[Stored data]

== Segment start ==

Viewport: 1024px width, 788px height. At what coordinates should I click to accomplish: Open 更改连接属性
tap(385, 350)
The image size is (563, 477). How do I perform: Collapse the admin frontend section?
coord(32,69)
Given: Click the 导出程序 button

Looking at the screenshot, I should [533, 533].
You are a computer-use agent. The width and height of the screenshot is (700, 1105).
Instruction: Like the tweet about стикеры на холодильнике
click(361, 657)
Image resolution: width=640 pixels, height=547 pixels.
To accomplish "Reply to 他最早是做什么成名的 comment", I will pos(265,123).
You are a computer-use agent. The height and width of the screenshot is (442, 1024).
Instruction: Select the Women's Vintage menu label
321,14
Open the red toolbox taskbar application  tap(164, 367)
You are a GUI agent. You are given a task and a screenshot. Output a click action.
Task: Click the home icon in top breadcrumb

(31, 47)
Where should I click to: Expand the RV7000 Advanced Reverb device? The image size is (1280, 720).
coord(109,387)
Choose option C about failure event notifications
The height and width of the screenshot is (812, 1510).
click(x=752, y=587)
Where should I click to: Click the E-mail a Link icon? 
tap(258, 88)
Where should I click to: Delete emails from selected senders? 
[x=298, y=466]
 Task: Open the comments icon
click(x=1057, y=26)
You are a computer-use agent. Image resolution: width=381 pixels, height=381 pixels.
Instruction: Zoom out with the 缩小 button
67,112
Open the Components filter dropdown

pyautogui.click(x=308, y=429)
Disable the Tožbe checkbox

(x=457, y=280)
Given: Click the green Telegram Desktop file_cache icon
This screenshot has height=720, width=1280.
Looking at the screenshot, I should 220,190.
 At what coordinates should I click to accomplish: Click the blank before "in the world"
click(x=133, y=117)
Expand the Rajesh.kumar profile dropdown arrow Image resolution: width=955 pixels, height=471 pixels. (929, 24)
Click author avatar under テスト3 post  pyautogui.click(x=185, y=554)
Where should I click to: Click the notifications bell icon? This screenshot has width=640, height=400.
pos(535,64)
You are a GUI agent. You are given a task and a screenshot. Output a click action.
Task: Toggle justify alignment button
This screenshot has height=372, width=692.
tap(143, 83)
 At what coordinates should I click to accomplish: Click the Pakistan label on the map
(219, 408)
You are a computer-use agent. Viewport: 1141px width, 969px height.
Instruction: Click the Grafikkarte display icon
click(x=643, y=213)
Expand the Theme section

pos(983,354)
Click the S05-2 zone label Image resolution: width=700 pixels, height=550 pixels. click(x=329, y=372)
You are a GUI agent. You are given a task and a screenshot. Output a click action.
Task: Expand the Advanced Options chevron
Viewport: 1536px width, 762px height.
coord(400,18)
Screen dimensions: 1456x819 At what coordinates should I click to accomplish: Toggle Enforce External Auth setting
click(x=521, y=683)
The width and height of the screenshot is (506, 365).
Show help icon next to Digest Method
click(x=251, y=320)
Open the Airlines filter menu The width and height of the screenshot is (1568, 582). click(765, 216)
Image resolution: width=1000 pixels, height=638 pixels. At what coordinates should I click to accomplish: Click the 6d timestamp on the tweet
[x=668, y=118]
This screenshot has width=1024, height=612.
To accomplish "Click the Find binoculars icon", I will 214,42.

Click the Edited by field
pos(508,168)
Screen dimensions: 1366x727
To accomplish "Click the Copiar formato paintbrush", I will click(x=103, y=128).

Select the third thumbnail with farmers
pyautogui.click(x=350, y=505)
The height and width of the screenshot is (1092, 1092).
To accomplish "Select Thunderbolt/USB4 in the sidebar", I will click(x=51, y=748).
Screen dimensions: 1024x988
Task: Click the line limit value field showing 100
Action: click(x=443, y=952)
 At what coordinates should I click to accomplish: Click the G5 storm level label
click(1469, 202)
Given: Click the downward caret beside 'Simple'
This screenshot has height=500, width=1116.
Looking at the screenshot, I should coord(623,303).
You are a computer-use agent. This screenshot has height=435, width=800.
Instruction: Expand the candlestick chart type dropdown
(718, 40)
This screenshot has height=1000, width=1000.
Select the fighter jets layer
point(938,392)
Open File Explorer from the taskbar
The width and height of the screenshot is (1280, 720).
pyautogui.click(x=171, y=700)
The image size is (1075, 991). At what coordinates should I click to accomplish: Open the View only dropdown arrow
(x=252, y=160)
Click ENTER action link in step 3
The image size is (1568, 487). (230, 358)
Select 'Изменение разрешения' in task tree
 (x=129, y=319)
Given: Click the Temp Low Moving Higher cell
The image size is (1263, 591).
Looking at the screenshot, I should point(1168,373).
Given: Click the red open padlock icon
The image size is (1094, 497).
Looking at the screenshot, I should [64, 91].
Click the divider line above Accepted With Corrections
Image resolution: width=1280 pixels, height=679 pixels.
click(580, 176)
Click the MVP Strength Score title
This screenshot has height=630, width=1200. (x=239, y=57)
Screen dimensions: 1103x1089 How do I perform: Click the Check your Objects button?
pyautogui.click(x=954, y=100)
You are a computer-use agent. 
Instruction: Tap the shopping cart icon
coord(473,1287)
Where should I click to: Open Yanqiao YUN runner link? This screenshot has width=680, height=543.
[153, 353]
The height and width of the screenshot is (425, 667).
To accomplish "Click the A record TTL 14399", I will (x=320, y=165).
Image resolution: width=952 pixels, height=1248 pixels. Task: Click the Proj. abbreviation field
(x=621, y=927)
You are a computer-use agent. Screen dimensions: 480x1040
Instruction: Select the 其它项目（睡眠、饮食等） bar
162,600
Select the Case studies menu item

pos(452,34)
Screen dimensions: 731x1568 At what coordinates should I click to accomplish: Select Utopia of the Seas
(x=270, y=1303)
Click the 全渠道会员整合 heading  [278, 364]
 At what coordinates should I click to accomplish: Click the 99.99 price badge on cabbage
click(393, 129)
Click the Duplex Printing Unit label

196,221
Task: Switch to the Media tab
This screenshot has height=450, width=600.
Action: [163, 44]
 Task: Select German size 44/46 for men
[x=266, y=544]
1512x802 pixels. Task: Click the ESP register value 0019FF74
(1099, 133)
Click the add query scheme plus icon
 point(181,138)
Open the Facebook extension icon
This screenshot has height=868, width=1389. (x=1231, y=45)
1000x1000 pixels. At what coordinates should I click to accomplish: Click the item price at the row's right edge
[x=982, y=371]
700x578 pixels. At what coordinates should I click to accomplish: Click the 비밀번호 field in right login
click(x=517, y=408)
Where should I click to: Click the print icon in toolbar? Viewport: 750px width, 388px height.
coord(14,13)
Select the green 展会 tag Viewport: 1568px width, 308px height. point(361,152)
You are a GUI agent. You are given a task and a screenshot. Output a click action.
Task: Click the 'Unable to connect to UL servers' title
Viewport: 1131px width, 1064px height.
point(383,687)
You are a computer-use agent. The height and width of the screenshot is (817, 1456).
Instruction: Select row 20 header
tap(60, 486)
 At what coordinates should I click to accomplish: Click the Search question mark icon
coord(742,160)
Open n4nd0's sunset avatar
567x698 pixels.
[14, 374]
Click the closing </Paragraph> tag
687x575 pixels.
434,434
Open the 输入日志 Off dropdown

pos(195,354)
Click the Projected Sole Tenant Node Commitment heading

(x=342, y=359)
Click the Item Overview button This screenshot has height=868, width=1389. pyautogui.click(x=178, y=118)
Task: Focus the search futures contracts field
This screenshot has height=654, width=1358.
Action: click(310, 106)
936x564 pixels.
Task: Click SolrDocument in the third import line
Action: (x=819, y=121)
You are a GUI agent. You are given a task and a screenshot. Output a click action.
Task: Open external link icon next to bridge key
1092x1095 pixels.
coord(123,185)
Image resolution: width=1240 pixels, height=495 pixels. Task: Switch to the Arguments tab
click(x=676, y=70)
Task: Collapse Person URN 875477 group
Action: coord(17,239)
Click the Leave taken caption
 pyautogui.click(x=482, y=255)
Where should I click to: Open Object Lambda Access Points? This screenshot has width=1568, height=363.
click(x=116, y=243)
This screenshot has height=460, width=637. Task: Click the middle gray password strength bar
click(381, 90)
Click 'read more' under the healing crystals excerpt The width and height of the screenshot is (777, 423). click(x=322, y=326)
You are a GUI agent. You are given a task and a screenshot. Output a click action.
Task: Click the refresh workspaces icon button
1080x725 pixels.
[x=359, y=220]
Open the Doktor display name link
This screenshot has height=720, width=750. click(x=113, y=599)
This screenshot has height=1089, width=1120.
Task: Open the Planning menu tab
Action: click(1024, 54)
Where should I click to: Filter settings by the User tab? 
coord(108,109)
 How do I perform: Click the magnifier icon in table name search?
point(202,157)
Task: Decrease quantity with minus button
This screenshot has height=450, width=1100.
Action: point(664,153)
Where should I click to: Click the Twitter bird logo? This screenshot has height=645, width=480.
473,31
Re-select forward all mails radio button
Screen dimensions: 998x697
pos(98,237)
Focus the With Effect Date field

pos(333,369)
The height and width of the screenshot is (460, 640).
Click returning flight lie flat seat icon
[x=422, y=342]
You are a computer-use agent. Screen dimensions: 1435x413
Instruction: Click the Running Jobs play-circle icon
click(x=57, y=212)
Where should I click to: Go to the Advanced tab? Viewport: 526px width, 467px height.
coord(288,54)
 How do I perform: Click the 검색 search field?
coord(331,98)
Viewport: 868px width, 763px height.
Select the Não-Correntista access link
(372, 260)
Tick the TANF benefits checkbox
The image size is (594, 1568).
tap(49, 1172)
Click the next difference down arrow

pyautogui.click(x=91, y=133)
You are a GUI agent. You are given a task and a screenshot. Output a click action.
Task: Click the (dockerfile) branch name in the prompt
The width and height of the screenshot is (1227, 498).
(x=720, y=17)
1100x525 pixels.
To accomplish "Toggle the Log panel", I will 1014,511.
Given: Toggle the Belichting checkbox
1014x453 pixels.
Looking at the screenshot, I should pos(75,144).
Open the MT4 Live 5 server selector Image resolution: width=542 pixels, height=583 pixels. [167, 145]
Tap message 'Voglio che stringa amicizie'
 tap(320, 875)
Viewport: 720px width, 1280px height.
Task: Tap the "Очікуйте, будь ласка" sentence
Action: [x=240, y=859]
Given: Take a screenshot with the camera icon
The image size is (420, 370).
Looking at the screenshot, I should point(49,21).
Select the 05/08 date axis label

== Segment end ==

• **Required action**: Reproduce only the lines above spanning from the line containing "Task: Click the (dockerfile)" through the line containing "Open the MT4", word for word.

• **Completed exercise**:
Task: Click the (dockerfile) branch name in the prompt
The width and height of the screenshot is (1227, 498).
(x=720, y=17)
1100x525 pixels.
To accomplish "Toggle the Log panel", I will 1014,511.
Given: Toggle the Belichting checkbox
1014x453 pixels.
Looking at the screenshot, I should pos(75,144).
Open the MT4 Live 5 server selector Image resolution: width=542 pixels, height=583 pixels. [167, 145]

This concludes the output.